O que ele me mostrava era um saco pequeno de embira colorida e com umas contas de cores vivas presas em volta. Pelo tamanho e formato, parecia uma cigarreira. Dentro havia seis espinhos de madeira escura, pontudos de um lado, redondos do outro, como o que fora usado para ferir Bartolomeu Sholto.
– São coisas infernais – disse Holmes. – Não vá se arranhar com eles. Estou contente por tê-los encontrado. É provável que ele só tivesse estes. Assim, não precisamos ter muito medo de que sejamos mimoseados com algum na nossa pele. Você é capaz de enfrentar uma caminhada difícil de uns dez quilômetros, Watson?
– Mas com toda certeza – respondi.
– A sua perna agüenta?
– Agüenta.
– Aqui está o cachorrinho. O bom e velho Toby. Cheire, Toby, cheire... – Ele encostou o lenço embebido em alcatrão no focinho do cão, que estava com as pernas bambas afastadas, aspirando o lenço como um conhecedor aspiraria o bouquet de uma boa safra de vinho.
Holmes atirou o lenço longe, amarrou uma corda grossa no pescoço do mestiço e levou-o para perto do barril de água.
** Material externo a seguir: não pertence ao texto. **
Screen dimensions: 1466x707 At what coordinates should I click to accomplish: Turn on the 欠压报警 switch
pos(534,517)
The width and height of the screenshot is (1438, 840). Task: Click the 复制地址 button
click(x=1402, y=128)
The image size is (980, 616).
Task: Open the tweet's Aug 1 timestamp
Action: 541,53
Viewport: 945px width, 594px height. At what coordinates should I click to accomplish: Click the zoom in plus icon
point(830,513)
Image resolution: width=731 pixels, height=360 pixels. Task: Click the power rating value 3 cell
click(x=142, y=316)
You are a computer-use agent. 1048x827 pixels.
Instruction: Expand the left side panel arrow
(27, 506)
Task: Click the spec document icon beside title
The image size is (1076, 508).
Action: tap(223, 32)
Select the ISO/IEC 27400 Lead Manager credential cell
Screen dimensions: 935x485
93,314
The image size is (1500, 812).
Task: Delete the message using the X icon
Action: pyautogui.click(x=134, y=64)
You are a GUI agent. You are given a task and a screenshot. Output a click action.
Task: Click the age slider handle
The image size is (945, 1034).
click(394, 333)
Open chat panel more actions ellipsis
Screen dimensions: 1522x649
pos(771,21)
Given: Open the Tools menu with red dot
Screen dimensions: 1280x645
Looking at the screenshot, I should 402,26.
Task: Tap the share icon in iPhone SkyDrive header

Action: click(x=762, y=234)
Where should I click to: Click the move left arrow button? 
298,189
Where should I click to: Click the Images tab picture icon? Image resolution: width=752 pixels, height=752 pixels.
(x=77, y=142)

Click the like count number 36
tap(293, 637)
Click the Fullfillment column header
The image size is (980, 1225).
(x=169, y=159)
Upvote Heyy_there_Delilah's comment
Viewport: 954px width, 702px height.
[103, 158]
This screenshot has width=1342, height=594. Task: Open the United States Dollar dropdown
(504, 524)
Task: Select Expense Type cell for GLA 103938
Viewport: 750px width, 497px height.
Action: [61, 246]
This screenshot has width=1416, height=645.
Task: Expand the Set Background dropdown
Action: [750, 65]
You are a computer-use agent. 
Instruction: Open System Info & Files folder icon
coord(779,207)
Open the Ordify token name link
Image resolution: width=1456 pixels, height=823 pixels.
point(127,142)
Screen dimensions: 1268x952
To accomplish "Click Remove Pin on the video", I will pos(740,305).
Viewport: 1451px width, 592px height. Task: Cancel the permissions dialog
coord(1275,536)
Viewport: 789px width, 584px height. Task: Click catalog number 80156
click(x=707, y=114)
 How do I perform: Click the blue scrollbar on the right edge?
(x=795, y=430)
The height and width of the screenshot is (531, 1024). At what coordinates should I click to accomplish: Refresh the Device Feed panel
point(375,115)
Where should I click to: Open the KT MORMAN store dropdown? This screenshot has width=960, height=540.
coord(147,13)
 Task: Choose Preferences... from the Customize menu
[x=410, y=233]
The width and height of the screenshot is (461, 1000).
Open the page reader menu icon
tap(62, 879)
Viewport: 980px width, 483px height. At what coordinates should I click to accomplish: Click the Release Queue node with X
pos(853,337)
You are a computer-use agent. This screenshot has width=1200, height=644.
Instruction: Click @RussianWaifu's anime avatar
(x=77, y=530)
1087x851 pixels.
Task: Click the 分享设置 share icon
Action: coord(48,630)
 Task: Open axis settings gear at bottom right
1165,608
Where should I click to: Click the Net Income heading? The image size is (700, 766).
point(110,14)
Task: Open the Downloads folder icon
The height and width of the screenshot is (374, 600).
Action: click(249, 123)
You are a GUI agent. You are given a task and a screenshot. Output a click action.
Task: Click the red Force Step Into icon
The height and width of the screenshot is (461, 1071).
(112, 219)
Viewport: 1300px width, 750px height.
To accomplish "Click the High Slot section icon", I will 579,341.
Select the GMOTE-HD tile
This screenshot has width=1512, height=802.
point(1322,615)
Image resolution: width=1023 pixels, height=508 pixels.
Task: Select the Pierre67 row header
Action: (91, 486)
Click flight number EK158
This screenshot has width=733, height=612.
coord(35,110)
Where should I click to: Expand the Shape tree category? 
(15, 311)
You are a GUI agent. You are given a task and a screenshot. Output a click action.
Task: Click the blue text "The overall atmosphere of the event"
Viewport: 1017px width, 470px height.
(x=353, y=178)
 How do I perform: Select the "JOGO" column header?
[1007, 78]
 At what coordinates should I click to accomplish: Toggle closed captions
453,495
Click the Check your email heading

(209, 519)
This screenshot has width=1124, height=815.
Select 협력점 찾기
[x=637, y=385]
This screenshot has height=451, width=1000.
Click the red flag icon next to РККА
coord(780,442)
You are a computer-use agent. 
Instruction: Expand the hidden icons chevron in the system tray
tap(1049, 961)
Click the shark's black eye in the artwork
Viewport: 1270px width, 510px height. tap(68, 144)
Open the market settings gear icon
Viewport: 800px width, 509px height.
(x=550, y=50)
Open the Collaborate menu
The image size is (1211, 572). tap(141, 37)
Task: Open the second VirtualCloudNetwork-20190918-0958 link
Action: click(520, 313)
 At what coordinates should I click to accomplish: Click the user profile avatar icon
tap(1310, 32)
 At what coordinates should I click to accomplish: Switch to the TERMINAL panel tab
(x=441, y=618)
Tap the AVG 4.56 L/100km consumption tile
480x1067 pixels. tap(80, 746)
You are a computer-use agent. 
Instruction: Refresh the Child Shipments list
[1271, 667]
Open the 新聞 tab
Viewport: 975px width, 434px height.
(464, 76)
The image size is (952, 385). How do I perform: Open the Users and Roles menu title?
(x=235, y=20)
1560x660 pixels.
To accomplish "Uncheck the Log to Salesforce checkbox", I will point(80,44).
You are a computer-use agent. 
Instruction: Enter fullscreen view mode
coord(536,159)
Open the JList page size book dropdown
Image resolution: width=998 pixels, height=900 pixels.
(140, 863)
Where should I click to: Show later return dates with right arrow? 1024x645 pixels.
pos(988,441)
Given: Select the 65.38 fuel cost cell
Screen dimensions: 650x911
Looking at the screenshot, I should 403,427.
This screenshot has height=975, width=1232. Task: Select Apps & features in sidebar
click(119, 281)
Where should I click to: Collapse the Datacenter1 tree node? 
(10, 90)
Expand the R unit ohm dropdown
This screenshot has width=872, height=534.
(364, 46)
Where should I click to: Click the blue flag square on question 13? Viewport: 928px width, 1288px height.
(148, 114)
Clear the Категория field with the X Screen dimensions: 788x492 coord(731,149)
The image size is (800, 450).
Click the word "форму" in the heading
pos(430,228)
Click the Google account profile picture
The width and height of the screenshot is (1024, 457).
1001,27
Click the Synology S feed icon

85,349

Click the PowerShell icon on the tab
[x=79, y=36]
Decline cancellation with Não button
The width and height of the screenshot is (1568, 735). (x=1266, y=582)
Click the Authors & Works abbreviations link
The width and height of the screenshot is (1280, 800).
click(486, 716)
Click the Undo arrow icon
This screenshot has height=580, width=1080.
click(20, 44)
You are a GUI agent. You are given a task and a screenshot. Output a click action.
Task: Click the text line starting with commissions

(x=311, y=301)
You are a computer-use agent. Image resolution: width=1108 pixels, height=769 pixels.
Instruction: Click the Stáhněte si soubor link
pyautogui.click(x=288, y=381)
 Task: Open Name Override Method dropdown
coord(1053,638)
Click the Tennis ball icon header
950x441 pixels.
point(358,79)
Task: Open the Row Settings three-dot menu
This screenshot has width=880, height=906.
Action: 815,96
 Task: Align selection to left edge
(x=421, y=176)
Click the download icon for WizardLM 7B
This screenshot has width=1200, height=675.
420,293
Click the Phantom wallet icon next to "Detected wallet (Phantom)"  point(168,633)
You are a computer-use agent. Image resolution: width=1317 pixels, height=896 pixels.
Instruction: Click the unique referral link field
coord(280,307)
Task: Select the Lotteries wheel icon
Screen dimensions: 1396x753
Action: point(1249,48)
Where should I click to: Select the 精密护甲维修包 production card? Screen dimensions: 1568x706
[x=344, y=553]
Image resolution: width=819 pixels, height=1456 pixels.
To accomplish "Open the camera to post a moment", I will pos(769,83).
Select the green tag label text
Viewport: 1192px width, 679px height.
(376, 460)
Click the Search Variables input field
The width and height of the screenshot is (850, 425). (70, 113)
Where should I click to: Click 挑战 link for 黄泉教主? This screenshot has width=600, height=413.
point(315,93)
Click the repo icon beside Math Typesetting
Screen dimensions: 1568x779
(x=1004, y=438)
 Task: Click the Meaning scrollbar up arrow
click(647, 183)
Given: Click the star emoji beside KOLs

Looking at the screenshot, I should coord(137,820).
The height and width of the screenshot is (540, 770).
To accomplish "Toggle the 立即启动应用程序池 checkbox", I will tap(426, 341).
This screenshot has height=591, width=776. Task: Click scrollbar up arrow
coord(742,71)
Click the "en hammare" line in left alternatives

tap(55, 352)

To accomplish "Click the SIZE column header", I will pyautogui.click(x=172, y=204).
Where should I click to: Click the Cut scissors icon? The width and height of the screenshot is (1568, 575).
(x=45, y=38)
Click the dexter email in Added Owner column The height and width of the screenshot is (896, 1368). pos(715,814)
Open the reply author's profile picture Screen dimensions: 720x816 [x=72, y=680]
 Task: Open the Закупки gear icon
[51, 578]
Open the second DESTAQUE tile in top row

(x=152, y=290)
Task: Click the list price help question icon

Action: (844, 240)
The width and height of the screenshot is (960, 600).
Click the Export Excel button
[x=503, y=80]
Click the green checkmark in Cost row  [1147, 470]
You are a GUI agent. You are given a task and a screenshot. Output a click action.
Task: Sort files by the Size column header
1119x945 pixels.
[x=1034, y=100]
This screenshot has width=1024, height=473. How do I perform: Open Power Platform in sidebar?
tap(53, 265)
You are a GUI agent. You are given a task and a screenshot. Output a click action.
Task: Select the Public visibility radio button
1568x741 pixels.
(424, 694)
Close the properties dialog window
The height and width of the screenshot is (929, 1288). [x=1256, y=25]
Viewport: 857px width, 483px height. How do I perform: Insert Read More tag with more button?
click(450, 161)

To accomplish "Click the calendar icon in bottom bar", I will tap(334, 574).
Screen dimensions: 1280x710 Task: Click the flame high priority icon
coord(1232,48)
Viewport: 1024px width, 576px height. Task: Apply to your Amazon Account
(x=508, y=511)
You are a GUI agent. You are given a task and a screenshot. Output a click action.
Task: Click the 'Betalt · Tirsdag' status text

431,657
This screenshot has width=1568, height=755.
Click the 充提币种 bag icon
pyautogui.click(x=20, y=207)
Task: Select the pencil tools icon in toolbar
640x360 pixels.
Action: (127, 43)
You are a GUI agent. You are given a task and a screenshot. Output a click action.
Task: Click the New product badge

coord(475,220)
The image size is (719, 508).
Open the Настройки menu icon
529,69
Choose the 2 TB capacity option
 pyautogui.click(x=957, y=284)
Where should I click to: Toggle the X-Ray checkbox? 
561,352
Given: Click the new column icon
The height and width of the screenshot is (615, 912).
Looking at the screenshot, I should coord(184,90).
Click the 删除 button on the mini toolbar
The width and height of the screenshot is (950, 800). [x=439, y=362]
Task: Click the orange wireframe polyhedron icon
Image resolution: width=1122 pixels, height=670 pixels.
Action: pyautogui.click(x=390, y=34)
O bicho começou a dar uma série de latidos agudos, trêmulos e, com o nariz perto do chão e a cauda no ar, começou a seguir o rastro numa rapidez que mal conseguíamos acompanhar.
O céu começara a clarear e já era possível enxergar a uma certa distância na luz fria e cinzenta. A casa quadrada e sólida, com as suas escuras janelas vazias e paredes altas e nuas, se elevava, triste e desamparada, atrás de nós. Atravessamos o terreno da casa rodeando fossos e buracos. O espaço todo, com os seus montes de lixo espalhados e os arbustos raquíticos, tinha um aspecto estéril, abandonado, que combinava bem com a tragédia que ali se desenrolara.